Records from a data collection

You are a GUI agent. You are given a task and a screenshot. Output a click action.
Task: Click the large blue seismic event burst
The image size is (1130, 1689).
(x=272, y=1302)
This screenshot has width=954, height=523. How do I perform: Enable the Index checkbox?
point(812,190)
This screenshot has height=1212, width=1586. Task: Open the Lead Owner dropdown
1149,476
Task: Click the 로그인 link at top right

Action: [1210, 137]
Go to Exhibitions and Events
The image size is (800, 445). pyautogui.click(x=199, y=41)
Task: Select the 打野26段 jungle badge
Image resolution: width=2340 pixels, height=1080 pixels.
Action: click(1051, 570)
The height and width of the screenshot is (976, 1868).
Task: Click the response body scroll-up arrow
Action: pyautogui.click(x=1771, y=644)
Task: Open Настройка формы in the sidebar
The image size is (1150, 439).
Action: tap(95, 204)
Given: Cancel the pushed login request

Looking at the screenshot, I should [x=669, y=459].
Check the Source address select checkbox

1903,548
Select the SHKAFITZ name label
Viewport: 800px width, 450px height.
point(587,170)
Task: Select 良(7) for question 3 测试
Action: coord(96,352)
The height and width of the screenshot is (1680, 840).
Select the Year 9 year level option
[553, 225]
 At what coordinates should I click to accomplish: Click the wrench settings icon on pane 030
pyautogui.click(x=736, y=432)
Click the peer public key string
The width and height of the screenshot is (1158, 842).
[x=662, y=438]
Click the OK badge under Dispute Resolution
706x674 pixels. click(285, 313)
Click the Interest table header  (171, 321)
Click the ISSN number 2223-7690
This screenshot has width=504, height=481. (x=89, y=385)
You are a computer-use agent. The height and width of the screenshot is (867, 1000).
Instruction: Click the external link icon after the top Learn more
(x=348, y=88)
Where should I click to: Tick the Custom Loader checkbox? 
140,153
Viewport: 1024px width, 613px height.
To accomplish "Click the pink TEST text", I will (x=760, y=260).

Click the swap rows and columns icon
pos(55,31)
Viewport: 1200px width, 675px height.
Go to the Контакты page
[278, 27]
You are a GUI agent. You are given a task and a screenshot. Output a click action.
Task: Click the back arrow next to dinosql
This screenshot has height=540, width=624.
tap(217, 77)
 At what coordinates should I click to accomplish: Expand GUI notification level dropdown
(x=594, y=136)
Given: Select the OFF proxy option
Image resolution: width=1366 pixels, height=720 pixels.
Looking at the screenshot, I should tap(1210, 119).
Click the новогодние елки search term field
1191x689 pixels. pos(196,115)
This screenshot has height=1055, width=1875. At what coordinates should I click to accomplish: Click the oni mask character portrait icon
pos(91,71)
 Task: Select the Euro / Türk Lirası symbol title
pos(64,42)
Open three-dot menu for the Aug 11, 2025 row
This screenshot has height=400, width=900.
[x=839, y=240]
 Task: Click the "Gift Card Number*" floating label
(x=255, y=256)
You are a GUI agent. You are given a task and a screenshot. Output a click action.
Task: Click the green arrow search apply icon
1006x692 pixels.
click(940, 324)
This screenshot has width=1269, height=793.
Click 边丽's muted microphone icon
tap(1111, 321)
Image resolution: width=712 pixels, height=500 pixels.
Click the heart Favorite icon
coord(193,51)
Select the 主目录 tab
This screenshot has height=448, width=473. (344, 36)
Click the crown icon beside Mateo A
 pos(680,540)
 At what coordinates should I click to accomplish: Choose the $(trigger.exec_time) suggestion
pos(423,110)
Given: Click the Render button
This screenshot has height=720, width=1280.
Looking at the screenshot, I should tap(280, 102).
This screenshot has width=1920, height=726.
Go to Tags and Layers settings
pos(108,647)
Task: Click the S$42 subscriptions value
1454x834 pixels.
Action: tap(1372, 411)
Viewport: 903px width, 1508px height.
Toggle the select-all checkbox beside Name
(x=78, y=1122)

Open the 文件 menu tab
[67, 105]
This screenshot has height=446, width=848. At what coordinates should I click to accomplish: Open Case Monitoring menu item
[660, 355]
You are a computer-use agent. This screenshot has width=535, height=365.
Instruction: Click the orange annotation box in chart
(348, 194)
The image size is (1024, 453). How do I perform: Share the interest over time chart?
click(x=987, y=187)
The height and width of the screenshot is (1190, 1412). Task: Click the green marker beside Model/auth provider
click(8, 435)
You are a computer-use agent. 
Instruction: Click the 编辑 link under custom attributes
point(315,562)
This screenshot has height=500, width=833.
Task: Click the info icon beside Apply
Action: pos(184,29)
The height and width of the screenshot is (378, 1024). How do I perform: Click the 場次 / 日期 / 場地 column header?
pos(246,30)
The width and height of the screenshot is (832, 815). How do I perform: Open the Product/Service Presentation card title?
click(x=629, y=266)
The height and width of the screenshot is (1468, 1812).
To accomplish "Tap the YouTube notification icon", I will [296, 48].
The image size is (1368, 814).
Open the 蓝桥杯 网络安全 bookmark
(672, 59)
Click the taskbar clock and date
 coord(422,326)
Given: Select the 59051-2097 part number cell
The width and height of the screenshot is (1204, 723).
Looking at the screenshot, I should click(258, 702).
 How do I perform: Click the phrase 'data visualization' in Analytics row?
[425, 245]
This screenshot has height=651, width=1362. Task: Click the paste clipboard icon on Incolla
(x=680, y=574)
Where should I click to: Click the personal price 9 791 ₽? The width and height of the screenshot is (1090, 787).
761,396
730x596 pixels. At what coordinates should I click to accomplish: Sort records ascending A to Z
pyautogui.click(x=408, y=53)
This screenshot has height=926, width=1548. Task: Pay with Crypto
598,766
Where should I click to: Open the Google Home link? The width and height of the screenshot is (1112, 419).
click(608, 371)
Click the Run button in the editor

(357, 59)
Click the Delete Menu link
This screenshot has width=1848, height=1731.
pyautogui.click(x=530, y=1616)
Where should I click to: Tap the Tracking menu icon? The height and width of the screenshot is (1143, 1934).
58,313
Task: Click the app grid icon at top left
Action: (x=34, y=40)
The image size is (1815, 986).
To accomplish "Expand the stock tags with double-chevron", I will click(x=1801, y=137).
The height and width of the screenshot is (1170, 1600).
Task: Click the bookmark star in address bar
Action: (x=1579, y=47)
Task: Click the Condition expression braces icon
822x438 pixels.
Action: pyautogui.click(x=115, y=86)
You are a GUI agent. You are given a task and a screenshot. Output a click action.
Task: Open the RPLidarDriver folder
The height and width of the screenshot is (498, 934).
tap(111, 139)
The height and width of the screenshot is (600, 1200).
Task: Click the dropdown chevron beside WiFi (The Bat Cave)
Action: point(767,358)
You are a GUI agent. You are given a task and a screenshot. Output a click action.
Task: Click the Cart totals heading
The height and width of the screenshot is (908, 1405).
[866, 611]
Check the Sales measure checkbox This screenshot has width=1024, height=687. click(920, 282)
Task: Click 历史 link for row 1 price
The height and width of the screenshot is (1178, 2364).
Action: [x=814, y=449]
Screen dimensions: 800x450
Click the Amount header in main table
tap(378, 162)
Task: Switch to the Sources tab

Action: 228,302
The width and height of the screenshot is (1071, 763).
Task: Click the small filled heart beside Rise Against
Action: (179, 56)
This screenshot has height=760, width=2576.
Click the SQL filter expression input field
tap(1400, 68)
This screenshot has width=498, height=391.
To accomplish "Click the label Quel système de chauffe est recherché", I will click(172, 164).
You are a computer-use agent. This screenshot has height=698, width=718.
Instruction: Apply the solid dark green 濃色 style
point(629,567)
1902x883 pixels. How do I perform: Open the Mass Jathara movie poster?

Task requirements: Restate the records word for word, keeping every line.

Exercise solution:
You are a GUI agent. You are given a task and a screenshot. Output a click action.
Task: Click the large blue seismic event burst
The image size is (1130, 1689).
(x=272, y=1302)
This screenshot has width=954, height=523. How do I perform: Enable the Index checkbox?
point(812,190)
This screenshot has height=1212, width=1586. Task: Open the Lead Owner dropdown
1149,476
Task: Click the 로그인 link at top right

Action: [1210, 137]
Go to Exhibitions and Events
The image size is (800, 445). pyautogui.click(x=199, y=41)
Task: Select the 打野26段 jungle badge
Image resolution: width=2340 pixels, height=1080 pixels.
Action: click(1051, 570)
The height and width of the screenshot is (976, 1868).
Task: Click the response body scroll-up arrow
Action: pyautogui.click(x=1771, y=644)
Task: Open Настройка формы in the sidebar
The image size is (1150, 439).
Action: tap(95, 204)
Given: Cancel the pushed login request

Looking at the screenshot, I should [x=669, y=459].
Check the Source address select checkbox

1903,548
Select the SHKAFITZ name label
Viewport: 800px width, 450px height.
point(587,170)
Task: Select 良(7) for question 3 测试
Action: coord(96,352)
The height and width of the screenshot is (1680, 840).
Select the Year 9 year level option
[553, 225]
 At what coordinates should I click to accomplish: Click the wrench settings icon on pane 030
pyautogui.click(x=736, y=432)
Click the peer public key string
The width and height of the screenshot is (1158, 842).
[x=662, y=438]
Click the OK badge under Dispute Resolution
706x674 pixels. click(285, 313)
Click the Interest table header  (171, 321)
Click the ISSN number 2223-7690
This screenshot has width=504, height=481. (x=89, y=385)
You are a computer-use agent. The height and width of the screenshot is (867, 1000).
Instruction: Click the external link icon after the top Learn more
(x=348, y=88)
Where should I click to: Tick the Custom Loader checkbox? 
140,153
Viewport: 1024px width, 613px height.
To accomplish "Click the pink TEST text", I will (x=760, y=260).

Click the swap rows and columns icon
pos(55,31)
Viewport: 1200px width, 675px height.
Go to the Контакты page
[278, 27]
You are a GUI agent. You are given a task and a screenshot. Output a click action.
Task: Click the back arrow next to dinosql
This screenshot has height=540, width=624.
tap(217, 77)
 At what coordinates should I click to accomplish: Expand GUI notification level dropdown
(x=594, y=136)
Given: Select the OFF proxy option
Image resolution: width=1366 pixels, height=720 pixels.
Looking at the screenshot, I should tap(1210, 119).
Click the новогодние елки search term field
1191x689 pixels. pos(196,115)
This screenshot has height=1055, width=1875. At what coordinates should I click to accomplish: Click the oni mask character portrait icon
pos(91,71)
 Task: Select the Euro / Türk Lirası symbol title
pos(64,42)
Open three-dot menu for the Aug 11, 2025 row
This screenshot has height=400, width=900.
[x=839, y=240]
 Task: Click the "Gift Card Number*" floating label
(x=255, y=256)
You are a GUI agent. You are given a task and a screenshot. Output a click action.
Task: Click the green arrow search apply icon
1006x692 pixels.
click(940, 324)
This screenshot has width=1269, height=793.
Click 边丽's muted microphone icon
tap(1111, 321)
Image resolution: width=712 pixels, height=500 pixels.
Click the heart Favorite icon
coord(193,51)
Select the 主目录 tab
This screenshot has height=448, width=473. (344, 36)
Click the crown icon beside Mateo A
 pos(680,540)
 At what coordinates should I click to accomplish: Choose the $(trigger.exec_time) suggestion
pos(423,110)
Given: Click the Render button
This screenshot has height=720, width=1280.
Looking at the screenshot, I should tap(280, 102).
This screenshot has width=1920, height=726.
Go to Tags and Layers settings
pos(108,647)
Task: Click the S$42 subscriptions value
1454x834 pixels.
Action: tap(1372, 411)
Viewport: 903px width, 1508px height.
Toggle the select-all checkbox beside Name
(x=78, y=1122)

Open the 文件 menu tab
[67, 105]
This screenshot has height=446, width=848. At what coordinates should I click to accomplish: Open Case Monitoring menu item
[660, 355]
You are a computer-use agent. This screenshot has width=535, height=365.
Instruction: Click the orange annotation box in chart
(348, 194)
The image size is (1024, 453). How do I perform: Share the interest over time chart?
click(x=987, y=187)
The height and width of the screenshot is (1190, 1412). Task: Click the green marker beside Model/auth provider
click(8, 435)
You are a computer-use agent. 
Instruction: Click the 编辑 link under custom attributes
point(315,562)
This screenshot has height=500, width=833.
Task: Click the info icon beside Apply
Action: pos(184,29)
The height and width of the screenshot is (378, 1024). How do I perform: Click the 場次 / 日期 / 場地 column header?
pos(246,30)
The width and height of the screenshot is (832, 815). How do I perform: Open the Product/Service Presentation card title?
click(x=629, y=266)
The height and width of the screenshot is (1468, 1812).
To accomplish "Tap the YouTube notification icon", I will [296, 48].
The image size is (1368, 814).
Open the 蓝桥杯 网络安全 bookmark
(672, 59)
Click the taskbar clock and date
 coord(422,326)
Given: Select the 59051-2097 part number cell
The width and height of the screenshot is (1204, 723).
Looking at the screenshot, I should click(258, 702).
 How do I perform: Click the phrase 'data visualization' in Analytics row?
[425, 245]
This screenshot has height=651, width=1362. Task: Click the paste clipboard icon on Incolla
(x=680, y=574)
Where should I click to: Click the personal price 9 791 ₽? The width and height of the screenshot is (1090, 787).
761,396
730x596 pixels. At what coordinates should I click to accomplish: Sort records ascending A to Z
pyautogui.click(x=408, y=53)
This screenshot has height=926, width=1548. Task: Pay with Crypto
598,766
Where should I click to: Open the Google Home link? The width and height of the screenshot is (1112, 419).
click(608, 371)
Click the Run button in the editor

(357, 59)
Click the Delete Menu link
This screenshot has width=1848, height=1731.
pyautogui.click(x=530, y=1616)
Where should I click to: Tap the Tracking menu icon? The height and width of the screenshot is (1143, 1934).
58,313
Task: Click the app grid icon at top left
Action: (x=34, y=40)
The image size is (1815, 986).
To accomplish "Expand the stock tags with double-chevron", I will click(x=1801, y=137).
The height and width of the screenshot is (1170, 1600).
Task: Click the bookmark star in address bar
Action: (x=1579, y=47)
Task: Click the Condition expression braces icon
822x438 pixels.
Action: pyautogui.click(x=115, y=86)
You are a GUI agent. You are given a task and a screenshot. Output a click action.
Task: Open the RPLidarDriver folder
The height and width of the screenshot is (498, 934).
tap(111, 139)
The height and width of the screenshot is (600, 1200).
Task: Click the dropdown chevron beside WiFi (The Bat Cave)
Action: point(767,358)
You are a GUI agent. You are given a task and a screenshot. Output a click action.
Task: Click the Cart totals heading
The height and width of the screenshot is (908, 1405).
[866, 611]
Check the Sales measure checkbox This screenshot has width=1024, height=687. click(920, 282)
Task: Click 历史 link for row 1 price
The height and width of the screenshot is (1178, 2364).
Action: [x=814, y=449]
Screen dimensions: 800x450
Click the Amount header in main table
tap(378, 162)
Task: Switch to the Sources tab

Action: 228,302
The width and height of the screenshot is (1071, 763).
Task: Click the small filled heart beside Rise Against
Action: (179, 56)
This screenshot has height=760, width=2576.
Click the SQL filter expression input field
tap(1400, 68)
This screenshot has width=498, height=391.
To accomplish "Click the label Quel système de chauffe est recherché", I will click(172, 164).
You are a computer-use agent. This screenshot has height=698, width=718.
Instruction: Apply the solid dark green 濃色 style
point(629,567)
1902x883 pixels. How do I perform: Open the Mass Jathara movie poster?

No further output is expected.